Уже показались берега Америки, и Сергей вдруг стал пристально всматриваться в свое новое окружение. Его глаза впитывали каждую деталь — блики солнца на океанской волне, свежий ветер, спешивший к новому берегу. Он с любопытством рассматривал пассажиров, заметно оживившихся к прибытию. Может быть, думал он, однажды люди построят такие корабли, чтобы лететь на них к самим звездам, — но и тогда наши приключения здесь, на этой Земле, будут не менее захватывающими.
И вдруг ветер неожиданно стих, и весь мир застыл в молчании: перед Сергеем появилось три лица, одно за другим, настолько отчетливо, что, казалось, они парили в воздухе перед ним. Первым он увидел своего отца. Его лицо в этот раз не было суровым, как на фотографии. Мягкий взгляд его темных глаз, казалось, проникал в самое сердце Сергея. Затем было лицо Серафима, и у Сергея по щекам потекли слезы благодарности — а мгновение спустя Сергей уже смотрел на обветренное лицо и глубоко посаженные глаза грека Сократа — того, кто уже появлялся в видении перед ним в далеком детстве... И эти три образа слились воедино в уме и памяти Сергея, и следующие слова, из далекой древности, пришли к нему: «Мы умираем, чтобы из одной жизни перейти в другую, но можем также родиться заново и в этой жизни... и наша песня, наше путешествие будет продолжаться и продолжаться...»

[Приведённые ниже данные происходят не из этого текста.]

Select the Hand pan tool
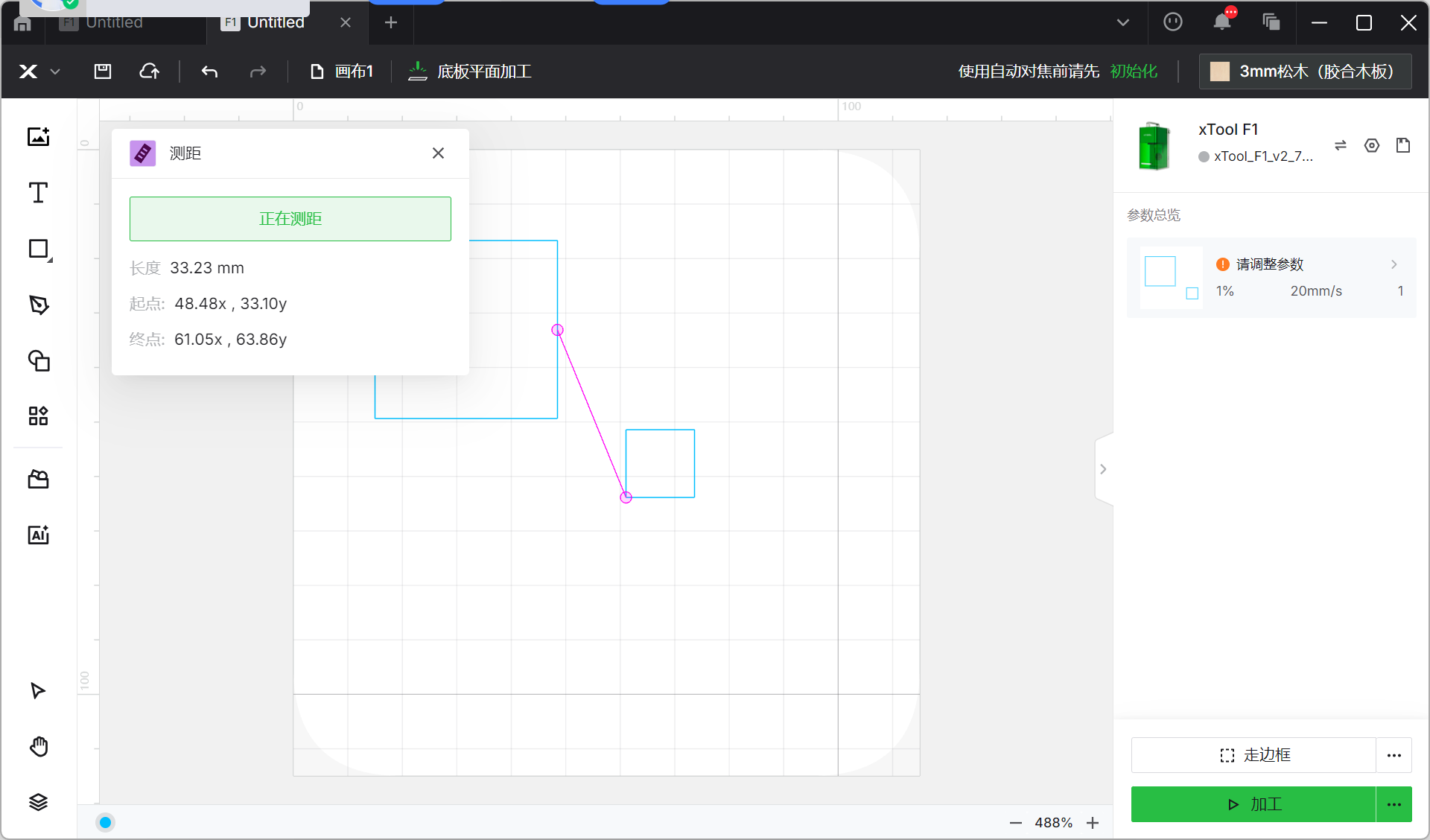Screen dimensions: 1430x840 pyautogui.click(x=38, y=746)
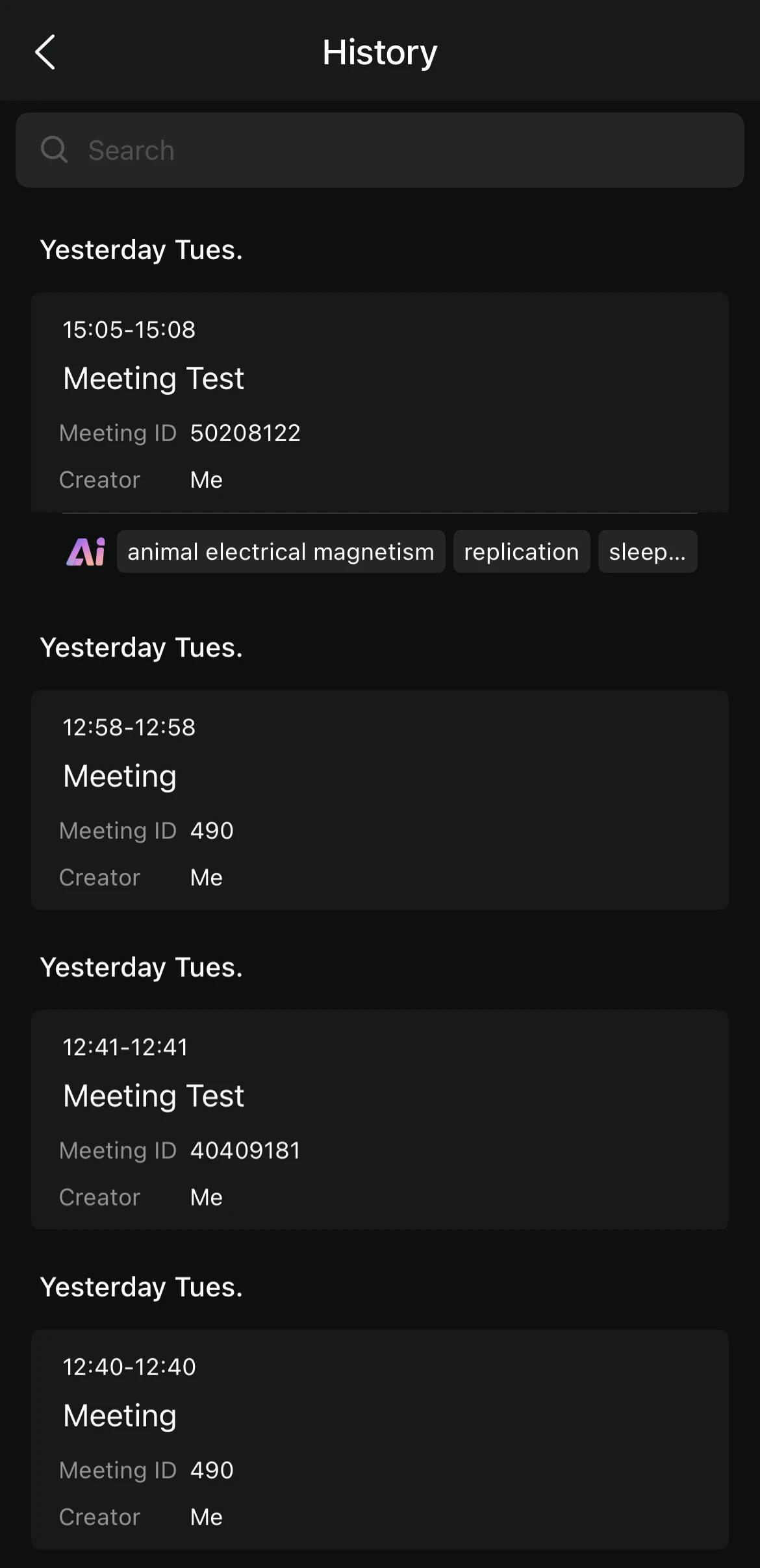Tap 'Me' creator of meeting 50208122
The width and height of the screenshot is (760, 1568).
[207, 480]
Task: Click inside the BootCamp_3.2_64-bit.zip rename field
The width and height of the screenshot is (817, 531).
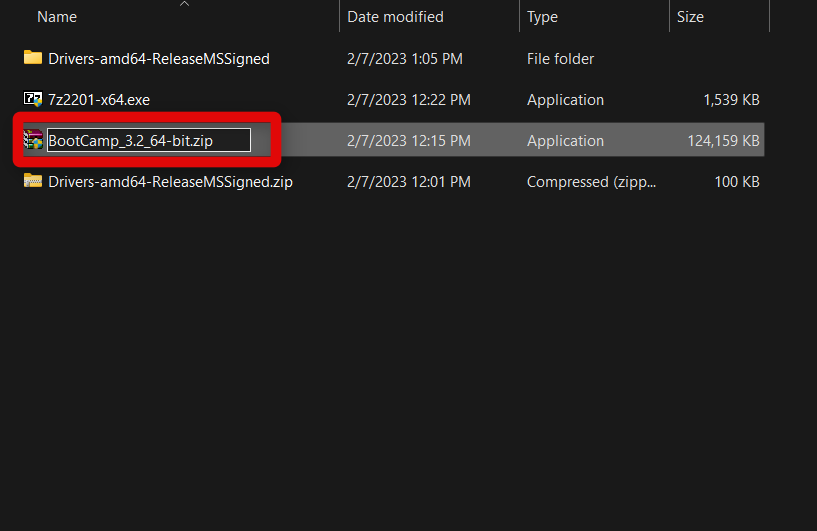Action: (149, 140)
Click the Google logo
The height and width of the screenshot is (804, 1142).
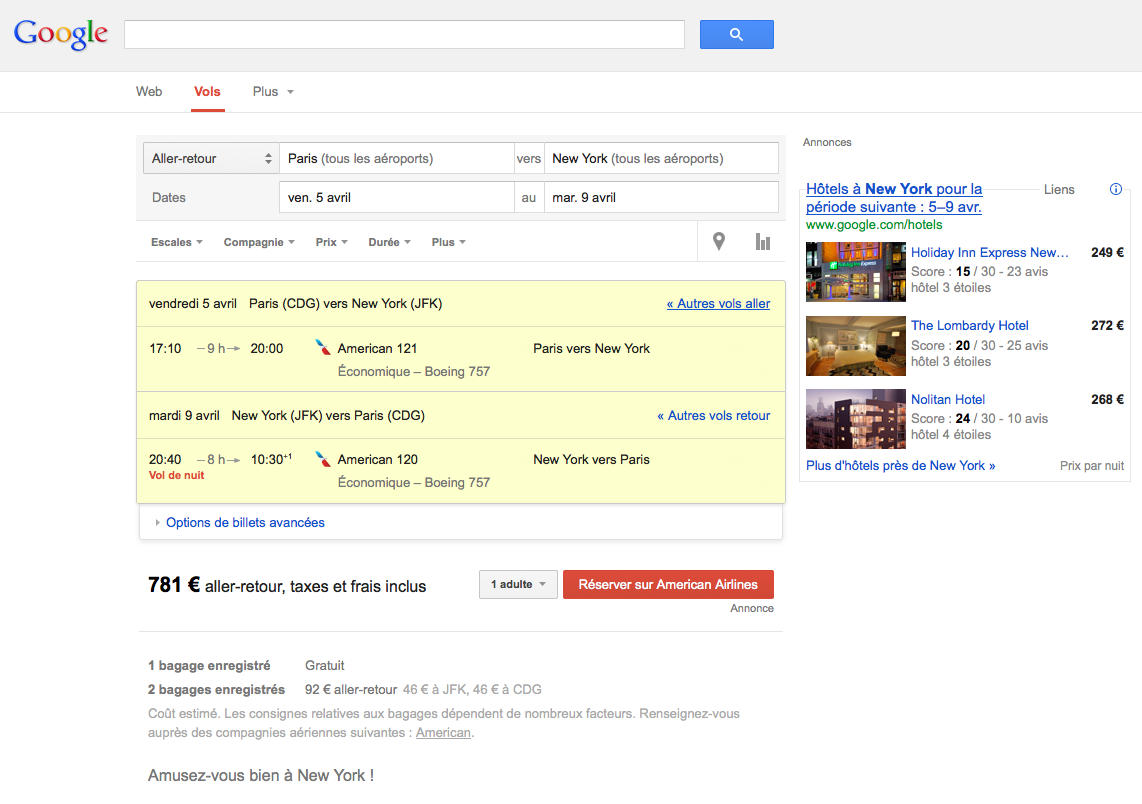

Сергей несколько минут стоял недвижим, пока не пришел в себя, почувствовав, как ветер шевелит его снежно- белые волосы. Уйдя с наветренной стороны, он вытащил из кармана пальто серебряный медальон, с которым решила расстаться Павлина. Осторожно открыв замочек, он молча смотрел на лица матери и отца, затем вытащил карточку матери, чтобы еще раз прикоснуться к колечку Аниных волос.
На какой-то миг он забыл обо всем на свете, и слезы на его лице смешались с соленым морским воздухом. За фотографией было не одно, а два колечка — медно-рыжее и еще одно, темное, словно земля его родины, что осталась теперь так далеко позади...
Сергей молча помолился за свою дочь, и ему казалось, что Анин голос сейчас вторит его неслышным словам, — голос, который уже не раз обращался к нему в его самый темный час: «Имей веру, любимый. Нашей дочери ничего не угрожает под неусыпным оком Всевышнего».
— Я знаю, — ответил он ей. — И не только ей — всем нам.
И еще немного о том, что было дальше…
Мои бабушки и дедушки, все четверо — выходцы из Украины, но я был особенно близок с родней с материнской стороны. Мой дедушка Эйб был мастер рассказывать всякие истории. Сколько их я еще мальчишкой наслушался от него, пока мы с ним кололи орехи, сидя под могучим деревом, что росло у них на заднем дворе. Как и многие выходцы с тех краев, он мало говорил об Украине или России, предпочитая рассказывать пусть о менее значимом, зато о личном — о том, как ему хотелось в детстве, чтобы его посадили на лошадь, как он научился плавать, решившись прыгнуть с лодки в холодную прозрачную речку.
В моем воображении долго еще жили образы и тех историй, что он сочинял для меня, и народных сказок тоже, например о жар-птице, которая никому не давалась в руки, кроме одного мальчика, такого же доброго и послушного, как я...
Дедуля Эйб умер, когда мне было четыре года.
Бабушка, которую мы все звали Бабу, сказок не рассказывала, зато она делала самые вкусные на свете пироги с повидлом, и еще строго следила, чтобы у меня, пятилетнего мальчишки, всегда было чисто за ушами. Я до сих пор с теплотой вспоминаю мою Бабу, старую седую женщину, любившую носить цветастые платья.
Когда я подрос и уехал учиться в колледж, мы перестали видеться с Бабу, пока наконец в начале семидесятых я на какое-то время вернулся назад в Южную Калифорнию. К тому времени ей было почти восемьдесят, большую часть времени она не вставала с кровати. Ее зрение тоже стало быстро сдавать, так что я нередко читал ей вслух из своих рукописей, над которыми в тот момент работал.